Set problem: Reproduce only the stretch of the records from the line containing "Enable Preserve log in Network toolbar" through the line containing "click(1242, 177)", with "Assign to me" renamed to "Assign to myself" and everything else unchanged.

Excerpted data:
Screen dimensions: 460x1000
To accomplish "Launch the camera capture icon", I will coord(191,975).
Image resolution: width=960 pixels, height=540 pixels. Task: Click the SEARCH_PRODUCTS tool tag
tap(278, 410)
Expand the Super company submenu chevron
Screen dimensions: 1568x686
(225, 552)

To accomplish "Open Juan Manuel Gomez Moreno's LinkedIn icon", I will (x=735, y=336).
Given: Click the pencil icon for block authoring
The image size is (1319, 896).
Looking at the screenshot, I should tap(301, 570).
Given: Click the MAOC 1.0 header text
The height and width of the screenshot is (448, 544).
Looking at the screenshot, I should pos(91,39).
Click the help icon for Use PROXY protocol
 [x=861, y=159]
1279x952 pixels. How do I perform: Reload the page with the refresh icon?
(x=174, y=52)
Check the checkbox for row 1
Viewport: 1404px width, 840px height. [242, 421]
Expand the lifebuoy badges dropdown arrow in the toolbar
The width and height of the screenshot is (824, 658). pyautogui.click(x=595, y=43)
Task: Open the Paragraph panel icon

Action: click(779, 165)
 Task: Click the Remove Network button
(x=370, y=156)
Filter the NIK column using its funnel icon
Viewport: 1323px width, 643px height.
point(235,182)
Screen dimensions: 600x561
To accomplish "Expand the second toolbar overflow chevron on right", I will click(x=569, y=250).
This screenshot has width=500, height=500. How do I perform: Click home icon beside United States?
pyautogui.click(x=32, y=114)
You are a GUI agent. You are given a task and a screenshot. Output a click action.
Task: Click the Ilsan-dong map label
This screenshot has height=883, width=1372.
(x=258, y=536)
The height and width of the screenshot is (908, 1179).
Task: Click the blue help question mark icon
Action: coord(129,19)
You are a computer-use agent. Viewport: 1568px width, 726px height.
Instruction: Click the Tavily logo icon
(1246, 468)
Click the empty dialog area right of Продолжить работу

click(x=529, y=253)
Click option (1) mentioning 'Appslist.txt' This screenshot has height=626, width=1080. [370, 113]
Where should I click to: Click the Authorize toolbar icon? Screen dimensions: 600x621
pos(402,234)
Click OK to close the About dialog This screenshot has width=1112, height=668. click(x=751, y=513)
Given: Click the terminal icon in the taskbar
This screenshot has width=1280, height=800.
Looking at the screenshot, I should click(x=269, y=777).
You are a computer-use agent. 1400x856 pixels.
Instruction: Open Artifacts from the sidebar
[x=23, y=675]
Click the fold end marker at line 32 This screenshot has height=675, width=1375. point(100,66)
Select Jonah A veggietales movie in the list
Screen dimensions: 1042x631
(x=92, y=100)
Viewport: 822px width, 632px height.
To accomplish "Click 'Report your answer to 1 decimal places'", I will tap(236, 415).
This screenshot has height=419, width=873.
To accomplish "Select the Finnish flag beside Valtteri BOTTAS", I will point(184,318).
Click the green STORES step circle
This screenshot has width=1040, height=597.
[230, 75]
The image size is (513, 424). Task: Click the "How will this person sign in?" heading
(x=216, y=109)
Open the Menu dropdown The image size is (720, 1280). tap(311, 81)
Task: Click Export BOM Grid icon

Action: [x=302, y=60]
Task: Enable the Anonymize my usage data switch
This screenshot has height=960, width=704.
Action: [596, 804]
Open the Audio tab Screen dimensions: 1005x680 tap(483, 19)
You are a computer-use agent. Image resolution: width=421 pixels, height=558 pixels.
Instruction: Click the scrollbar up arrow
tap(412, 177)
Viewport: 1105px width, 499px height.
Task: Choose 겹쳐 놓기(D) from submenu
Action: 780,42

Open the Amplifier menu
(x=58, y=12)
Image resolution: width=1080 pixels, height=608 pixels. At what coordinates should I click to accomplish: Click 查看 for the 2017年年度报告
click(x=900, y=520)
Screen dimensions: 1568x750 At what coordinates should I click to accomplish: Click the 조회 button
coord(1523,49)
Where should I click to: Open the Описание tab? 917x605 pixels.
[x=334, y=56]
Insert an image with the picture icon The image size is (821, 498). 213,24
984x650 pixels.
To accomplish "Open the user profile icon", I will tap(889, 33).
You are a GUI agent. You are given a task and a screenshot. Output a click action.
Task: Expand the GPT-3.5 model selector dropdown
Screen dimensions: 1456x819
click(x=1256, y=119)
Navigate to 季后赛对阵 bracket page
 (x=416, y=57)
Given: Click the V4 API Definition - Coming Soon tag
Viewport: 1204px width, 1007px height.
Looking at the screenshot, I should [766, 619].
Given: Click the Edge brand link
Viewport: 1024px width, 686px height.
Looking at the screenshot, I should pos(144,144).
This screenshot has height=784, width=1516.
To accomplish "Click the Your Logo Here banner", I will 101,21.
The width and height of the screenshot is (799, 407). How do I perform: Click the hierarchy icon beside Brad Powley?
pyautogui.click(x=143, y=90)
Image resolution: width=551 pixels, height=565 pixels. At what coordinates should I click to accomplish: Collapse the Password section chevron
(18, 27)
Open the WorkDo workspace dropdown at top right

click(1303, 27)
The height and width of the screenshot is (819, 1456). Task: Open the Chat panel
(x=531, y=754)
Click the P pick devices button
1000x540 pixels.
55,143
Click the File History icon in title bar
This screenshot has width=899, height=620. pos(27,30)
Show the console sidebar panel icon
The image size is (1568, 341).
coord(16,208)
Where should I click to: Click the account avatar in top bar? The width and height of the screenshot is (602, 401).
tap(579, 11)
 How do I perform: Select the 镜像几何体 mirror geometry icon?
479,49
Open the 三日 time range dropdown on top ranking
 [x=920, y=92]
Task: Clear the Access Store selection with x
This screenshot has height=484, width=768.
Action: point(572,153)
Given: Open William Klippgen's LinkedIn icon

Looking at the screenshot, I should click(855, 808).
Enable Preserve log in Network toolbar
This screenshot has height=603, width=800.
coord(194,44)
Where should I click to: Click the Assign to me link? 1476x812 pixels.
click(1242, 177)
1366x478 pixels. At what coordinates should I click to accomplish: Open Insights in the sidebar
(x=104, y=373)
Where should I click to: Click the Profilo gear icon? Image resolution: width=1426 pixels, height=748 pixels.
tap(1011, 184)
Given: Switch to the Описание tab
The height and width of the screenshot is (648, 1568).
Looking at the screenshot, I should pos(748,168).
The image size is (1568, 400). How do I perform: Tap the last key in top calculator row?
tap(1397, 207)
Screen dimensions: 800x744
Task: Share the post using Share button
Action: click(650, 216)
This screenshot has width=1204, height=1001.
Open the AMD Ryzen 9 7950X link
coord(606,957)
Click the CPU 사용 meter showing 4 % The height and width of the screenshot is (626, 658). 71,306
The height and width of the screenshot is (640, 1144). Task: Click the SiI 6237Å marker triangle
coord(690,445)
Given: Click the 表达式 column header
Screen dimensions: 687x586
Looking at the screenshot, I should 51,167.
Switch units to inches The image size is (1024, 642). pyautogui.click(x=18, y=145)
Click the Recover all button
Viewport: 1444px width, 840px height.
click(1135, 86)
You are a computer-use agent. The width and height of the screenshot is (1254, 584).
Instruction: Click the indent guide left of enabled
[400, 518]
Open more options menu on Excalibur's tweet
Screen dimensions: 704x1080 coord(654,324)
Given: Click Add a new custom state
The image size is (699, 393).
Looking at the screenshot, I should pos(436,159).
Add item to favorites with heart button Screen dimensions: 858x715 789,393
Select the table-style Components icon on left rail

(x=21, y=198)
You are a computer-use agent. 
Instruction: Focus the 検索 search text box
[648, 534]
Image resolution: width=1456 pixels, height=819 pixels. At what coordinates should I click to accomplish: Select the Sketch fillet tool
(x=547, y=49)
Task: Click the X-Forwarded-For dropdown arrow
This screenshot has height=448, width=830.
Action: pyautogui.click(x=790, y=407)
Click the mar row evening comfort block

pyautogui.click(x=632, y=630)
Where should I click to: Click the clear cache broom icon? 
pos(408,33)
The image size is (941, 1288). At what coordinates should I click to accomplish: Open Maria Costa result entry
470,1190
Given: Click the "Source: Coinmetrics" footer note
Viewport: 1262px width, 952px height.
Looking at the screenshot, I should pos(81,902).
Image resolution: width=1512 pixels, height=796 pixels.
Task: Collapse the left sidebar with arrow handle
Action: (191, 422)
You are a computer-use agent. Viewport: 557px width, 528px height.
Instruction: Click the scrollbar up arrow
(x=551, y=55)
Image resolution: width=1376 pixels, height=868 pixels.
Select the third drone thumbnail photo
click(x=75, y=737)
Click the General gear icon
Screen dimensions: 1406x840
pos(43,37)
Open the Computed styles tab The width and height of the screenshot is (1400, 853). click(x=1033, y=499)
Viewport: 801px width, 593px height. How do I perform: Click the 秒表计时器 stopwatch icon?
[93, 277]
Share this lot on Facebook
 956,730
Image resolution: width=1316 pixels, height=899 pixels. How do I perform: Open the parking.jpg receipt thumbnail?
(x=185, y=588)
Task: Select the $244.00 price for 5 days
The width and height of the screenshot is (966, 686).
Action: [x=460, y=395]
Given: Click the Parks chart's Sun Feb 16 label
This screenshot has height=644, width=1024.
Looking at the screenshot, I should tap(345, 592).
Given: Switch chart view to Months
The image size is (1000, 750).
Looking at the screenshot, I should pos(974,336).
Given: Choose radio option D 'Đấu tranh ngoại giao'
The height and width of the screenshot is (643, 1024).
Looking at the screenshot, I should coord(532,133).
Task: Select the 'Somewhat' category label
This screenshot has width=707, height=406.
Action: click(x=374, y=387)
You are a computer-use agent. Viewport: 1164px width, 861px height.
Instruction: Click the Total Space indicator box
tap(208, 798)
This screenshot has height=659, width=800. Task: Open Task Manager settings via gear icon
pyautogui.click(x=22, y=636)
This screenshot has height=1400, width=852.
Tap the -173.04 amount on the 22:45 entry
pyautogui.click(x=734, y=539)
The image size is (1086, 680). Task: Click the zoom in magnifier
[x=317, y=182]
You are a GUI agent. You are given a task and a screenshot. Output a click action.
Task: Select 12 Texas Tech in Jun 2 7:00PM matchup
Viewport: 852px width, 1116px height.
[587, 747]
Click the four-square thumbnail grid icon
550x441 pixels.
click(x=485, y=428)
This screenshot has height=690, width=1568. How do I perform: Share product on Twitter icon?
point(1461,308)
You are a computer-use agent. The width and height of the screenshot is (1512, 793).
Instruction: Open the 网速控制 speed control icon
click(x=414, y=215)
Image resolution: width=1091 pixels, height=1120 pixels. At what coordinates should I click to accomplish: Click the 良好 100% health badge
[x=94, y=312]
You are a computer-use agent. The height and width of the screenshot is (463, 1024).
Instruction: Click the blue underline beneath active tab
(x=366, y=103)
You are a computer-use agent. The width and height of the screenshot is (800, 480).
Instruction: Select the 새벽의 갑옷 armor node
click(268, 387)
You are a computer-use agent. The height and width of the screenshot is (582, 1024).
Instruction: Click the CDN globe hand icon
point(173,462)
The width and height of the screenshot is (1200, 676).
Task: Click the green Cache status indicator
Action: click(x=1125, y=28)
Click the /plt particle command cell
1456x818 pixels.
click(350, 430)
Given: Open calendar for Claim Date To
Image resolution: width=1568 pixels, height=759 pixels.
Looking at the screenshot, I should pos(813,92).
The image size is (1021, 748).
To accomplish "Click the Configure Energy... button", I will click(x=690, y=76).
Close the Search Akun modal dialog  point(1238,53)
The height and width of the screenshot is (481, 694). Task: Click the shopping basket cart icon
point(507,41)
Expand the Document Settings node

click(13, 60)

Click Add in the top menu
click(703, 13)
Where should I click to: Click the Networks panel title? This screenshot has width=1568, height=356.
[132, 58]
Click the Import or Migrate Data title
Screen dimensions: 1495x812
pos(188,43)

Response to the exercise:
Enable Preserve log in Network toolbar
This screenshot has height=603, width=800.
coord(194,44)
Where should I click to: Click the Assign to myself link? 1476x812 pixels.
click(1242, 177)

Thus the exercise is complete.